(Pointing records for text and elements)

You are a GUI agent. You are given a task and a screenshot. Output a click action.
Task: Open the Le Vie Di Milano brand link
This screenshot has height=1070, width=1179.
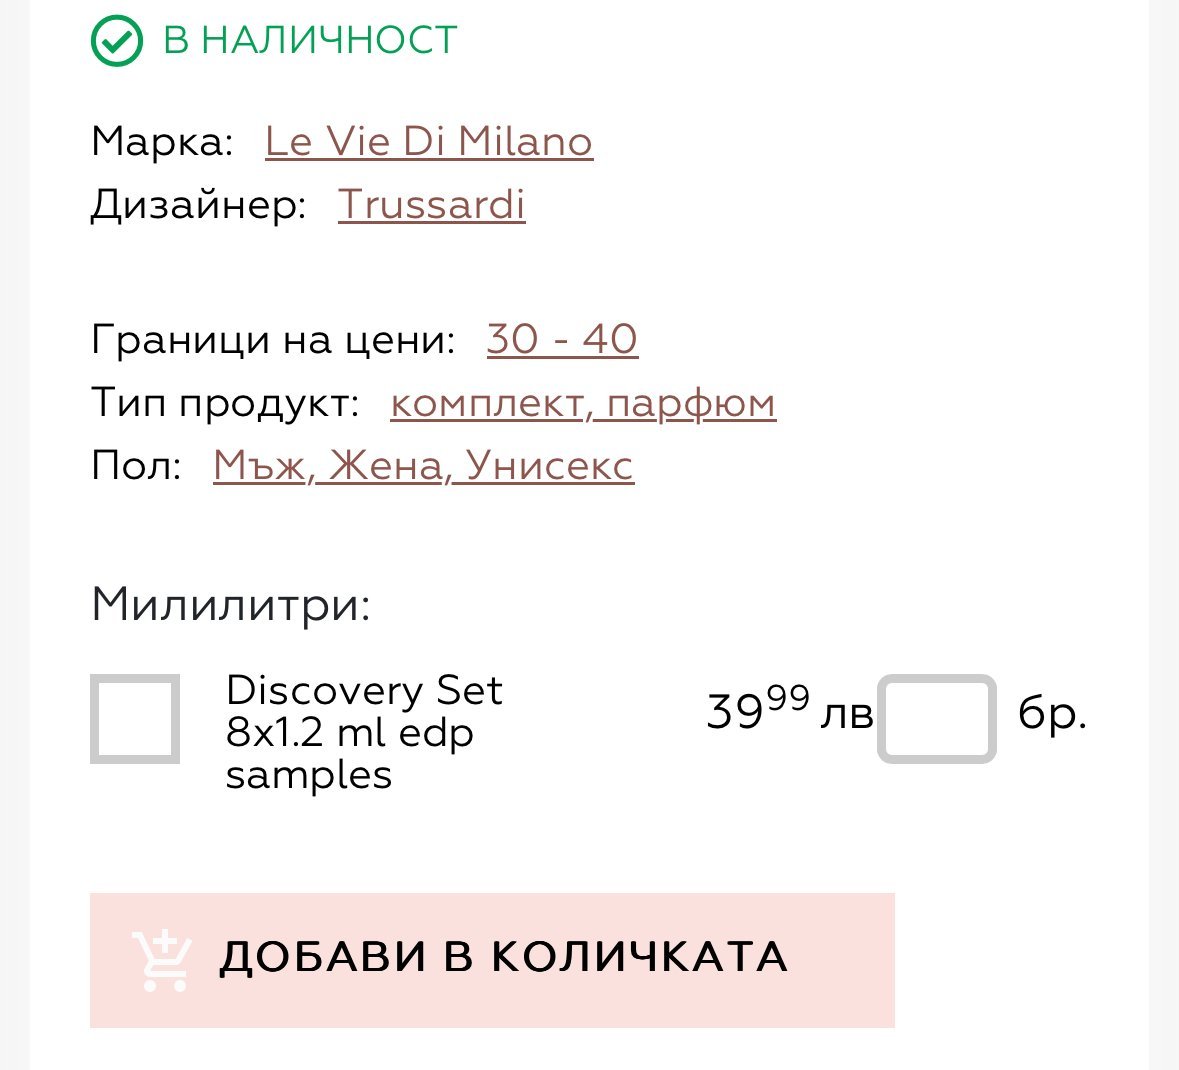pos(429,141)

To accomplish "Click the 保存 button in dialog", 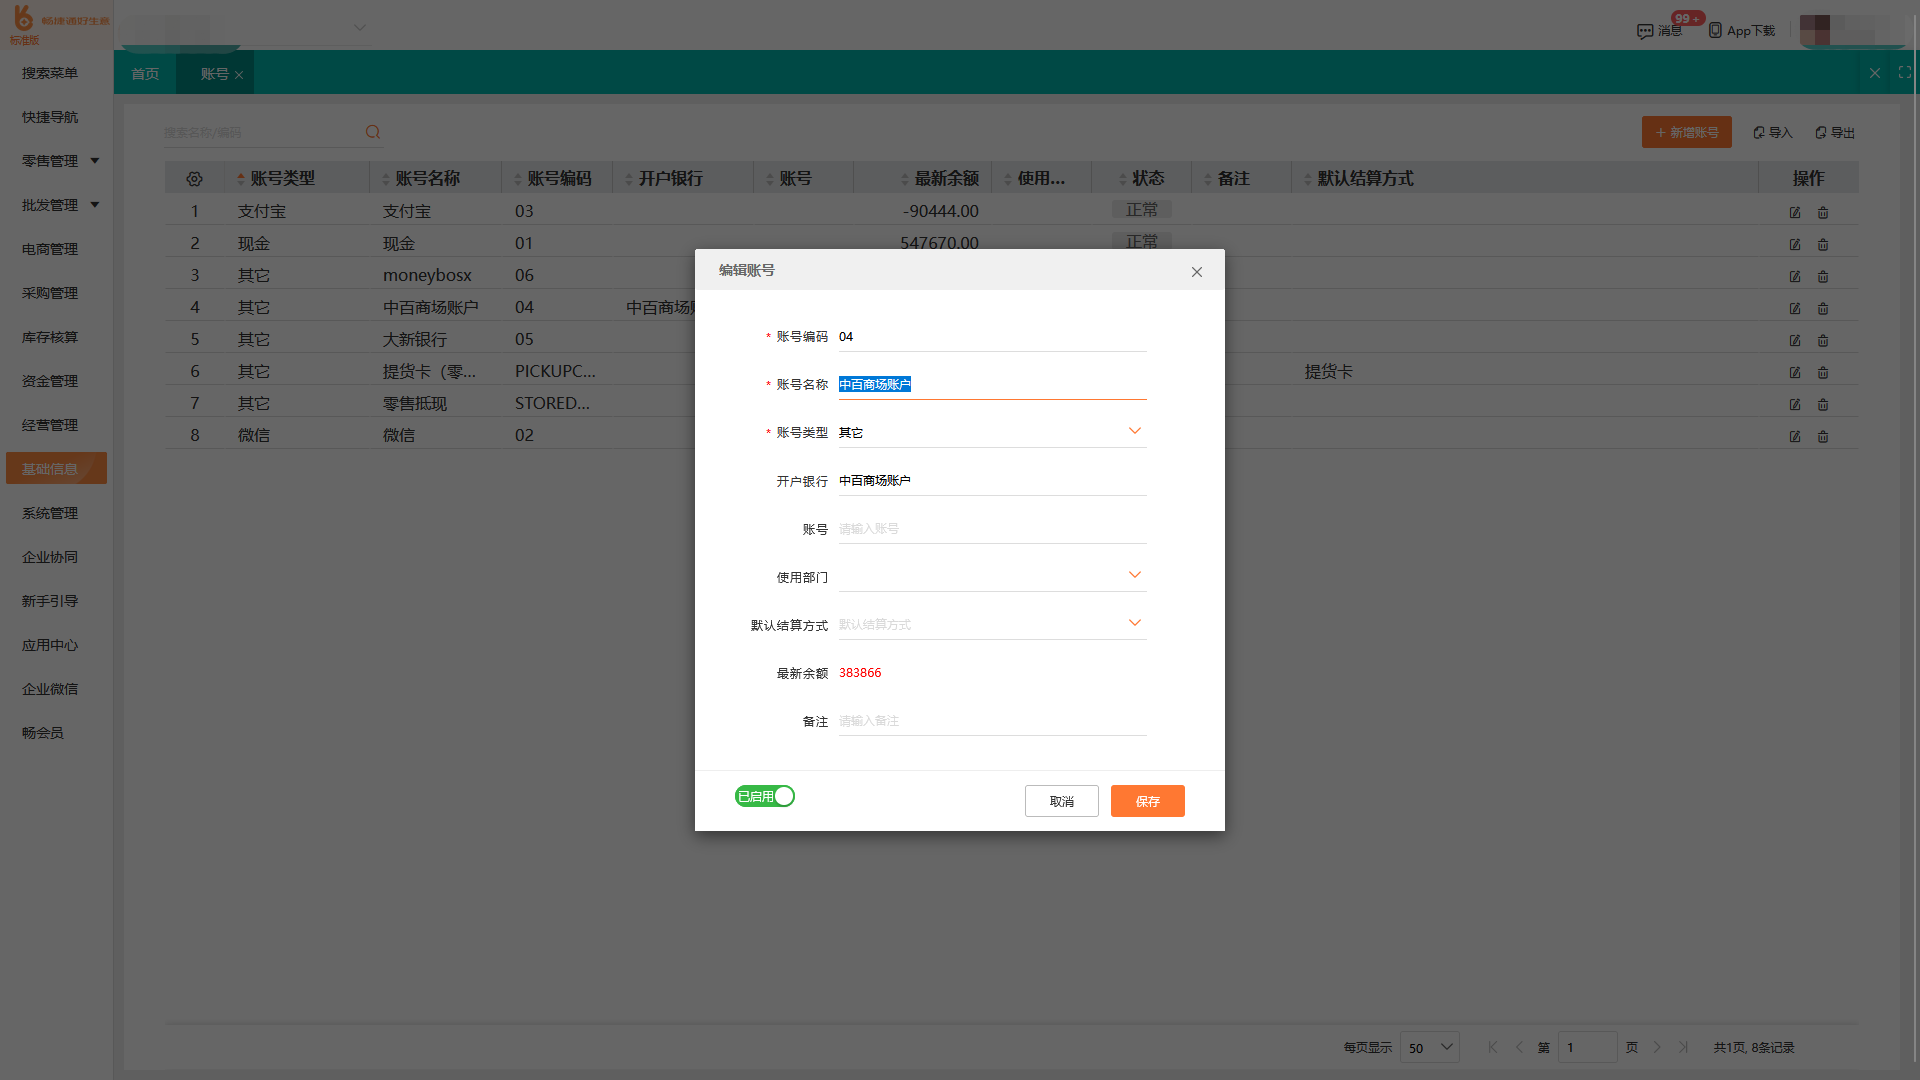I will [1147, 800].
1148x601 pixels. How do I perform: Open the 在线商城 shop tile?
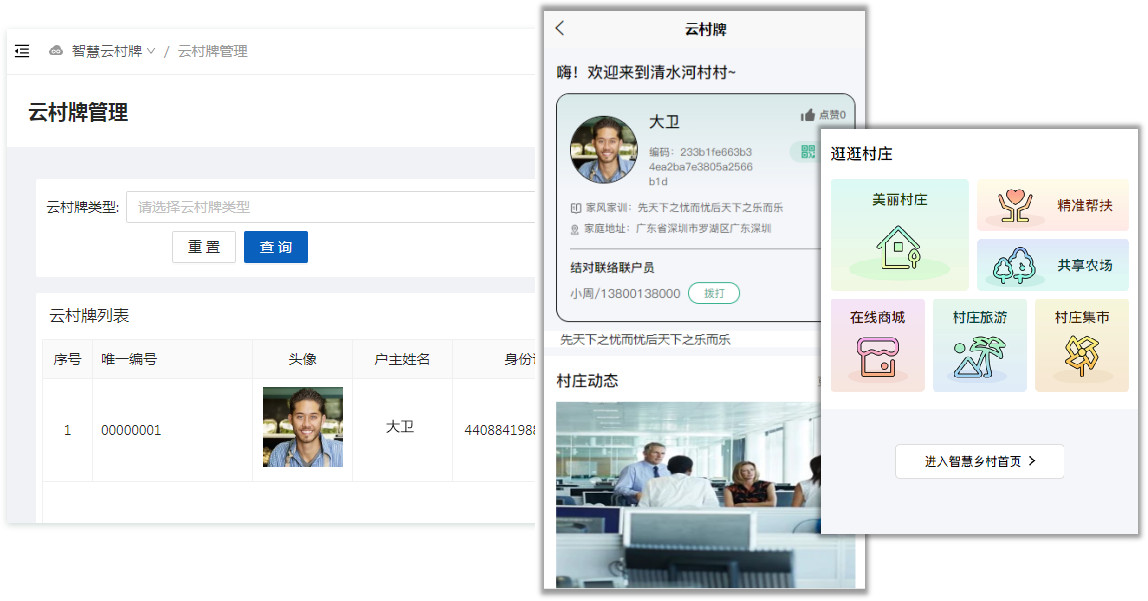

§ **Your goal**:
How many lines of the data contain the word "screenshot"? Reply with the number only.

§ **Result for this exercise**:
2